Winter is on it's way and as a hard freeze approaches, experts are quick to advise caution when feeding forages affected by frost. Mark Sulc of the Ohio State University Extension warns that annual sorghum related grasses can become toxic to livestock within hours of a hard freeze.
Sulc reports, "Animals can die within minutes if they consume forages such as the sorghum species that contain high concentrations of prussic acid in the plant tissue. The prussic acid is released from the forage and interferes with oxygen transfer in the blood stream of the animal, causing it to die of asphyxiation. Before death, symptoms include excess salivation, difficulty breathing, staggering, convulsions, and collapse."
Prussic acid is the concern - you may know prussic acid by its more common name...cyanide.
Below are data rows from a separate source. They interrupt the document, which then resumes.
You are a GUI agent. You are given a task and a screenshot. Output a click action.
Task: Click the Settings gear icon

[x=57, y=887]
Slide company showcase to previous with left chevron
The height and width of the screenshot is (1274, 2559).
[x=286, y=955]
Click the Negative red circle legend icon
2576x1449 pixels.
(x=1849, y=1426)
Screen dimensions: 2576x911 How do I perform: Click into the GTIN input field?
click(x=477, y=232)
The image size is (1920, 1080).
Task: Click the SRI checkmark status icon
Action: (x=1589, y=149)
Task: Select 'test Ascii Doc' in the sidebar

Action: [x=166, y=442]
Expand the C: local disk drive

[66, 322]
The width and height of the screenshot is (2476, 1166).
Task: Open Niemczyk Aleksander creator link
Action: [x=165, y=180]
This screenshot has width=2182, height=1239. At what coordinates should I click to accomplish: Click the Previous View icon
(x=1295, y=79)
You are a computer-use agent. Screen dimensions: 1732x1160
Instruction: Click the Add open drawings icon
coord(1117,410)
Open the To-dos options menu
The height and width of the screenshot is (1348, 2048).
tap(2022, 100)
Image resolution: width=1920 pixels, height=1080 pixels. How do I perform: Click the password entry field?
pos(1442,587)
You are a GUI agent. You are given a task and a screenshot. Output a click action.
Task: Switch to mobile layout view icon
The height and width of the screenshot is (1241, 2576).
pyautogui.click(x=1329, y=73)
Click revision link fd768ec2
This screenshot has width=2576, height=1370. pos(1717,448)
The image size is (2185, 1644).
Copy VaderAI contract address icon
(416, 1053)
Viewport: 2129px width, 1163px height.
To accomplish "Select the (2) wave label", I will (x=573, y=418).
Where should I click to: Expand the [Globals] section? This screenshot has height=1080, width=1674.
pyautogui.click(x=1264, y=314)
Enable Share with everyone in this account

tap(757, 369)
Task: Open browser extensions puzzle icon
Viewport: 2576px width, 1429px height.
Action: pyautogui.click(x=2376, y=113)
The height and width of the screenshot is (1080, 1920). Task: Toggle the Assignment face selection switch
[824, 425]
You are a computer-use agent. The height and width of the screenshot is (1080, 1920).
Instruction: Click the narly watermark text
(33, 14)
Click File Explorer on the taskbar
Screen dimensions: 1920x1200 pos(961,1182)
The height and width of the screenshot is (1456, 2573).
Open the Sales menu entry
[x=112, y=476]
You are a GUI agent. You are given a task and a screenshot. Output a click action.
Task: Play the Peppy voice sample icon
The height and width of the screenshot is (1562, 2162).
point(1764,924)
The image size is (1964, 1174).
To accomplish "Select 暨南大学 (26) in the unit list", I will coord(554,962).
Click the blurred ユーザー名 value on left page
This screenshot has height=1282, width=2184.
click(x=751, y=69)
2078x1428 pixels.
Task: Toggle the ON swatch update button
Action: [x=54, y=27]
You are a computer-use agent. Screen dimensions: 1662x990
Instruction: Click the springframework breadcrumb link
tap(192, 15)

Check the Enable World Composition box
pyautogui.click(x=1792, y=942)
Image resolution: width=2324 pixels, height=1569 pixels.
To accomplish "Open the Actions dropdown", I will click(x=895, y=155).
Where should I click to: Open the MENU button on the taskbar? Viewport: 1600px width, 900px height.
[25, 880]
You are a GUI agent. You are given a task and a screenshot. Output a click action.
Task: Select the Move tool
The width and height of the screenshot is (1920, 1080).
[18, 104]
While grain sorghum has the highest potential for cyanide poisoning following a frost, sundgrass hybrids, forage sorghum and piper sudangrass can all contain the toxin. In addition, johnsongrass, chokecherry, black cherry, indiangrass, elderberry and birdsfoot trefoil can also be affected. Soils with high nitrogen content or low P&K levels are most prone to producing toxic plants.
Mr. Sulc offers the following grazing precautions:
- Do not graze on nights when frost is likely. High levels of the toxic compounds are produced within hours after a frost.
- Do not graze after a killing frost until plants are dry, which usually takes 5 to 7 days.
- After a non-killing frost, do not allow animals to graze for two weeks because the plants usually contain high concentrations of toxic compounds.
- New growth may appear at the base of the plant after a non-killing frost. If this occurs, wait for a hard, killing freeze, then wait another 10 to 14 days before grazing the new growth.
- Don’t allow hungry or stressed animals to graze young growth of species with prussic acid potential.
- Graze or greenchop sudangrass only after it is 18 inches tall. Sorghum-sudangrass should be 30 inches tall before grazing. Never graze immature growth.
- Do not graze wilted plants or plants with young tillers.
- Green-chopping the frost-damaged plants will lower the risk compared with grazing directly, because animals be less likely to selectively graze damaged tissue. However, the forage can still be toxic, so feed greenchop with great caution after a frost.
- Feed greenchopped forage within a few hours, and don’t leave greenchopped forage in wagons or feed bunks overnight.
Hay and silage tend to be much safer. Toxic gasses are released during the drying or ensiling process so make certain crops cut for hay have fully dried before baling, and wait on feeding silage for 8 weeks after chopping. Even then, Sulc advises having silage and hay tested for cyanide.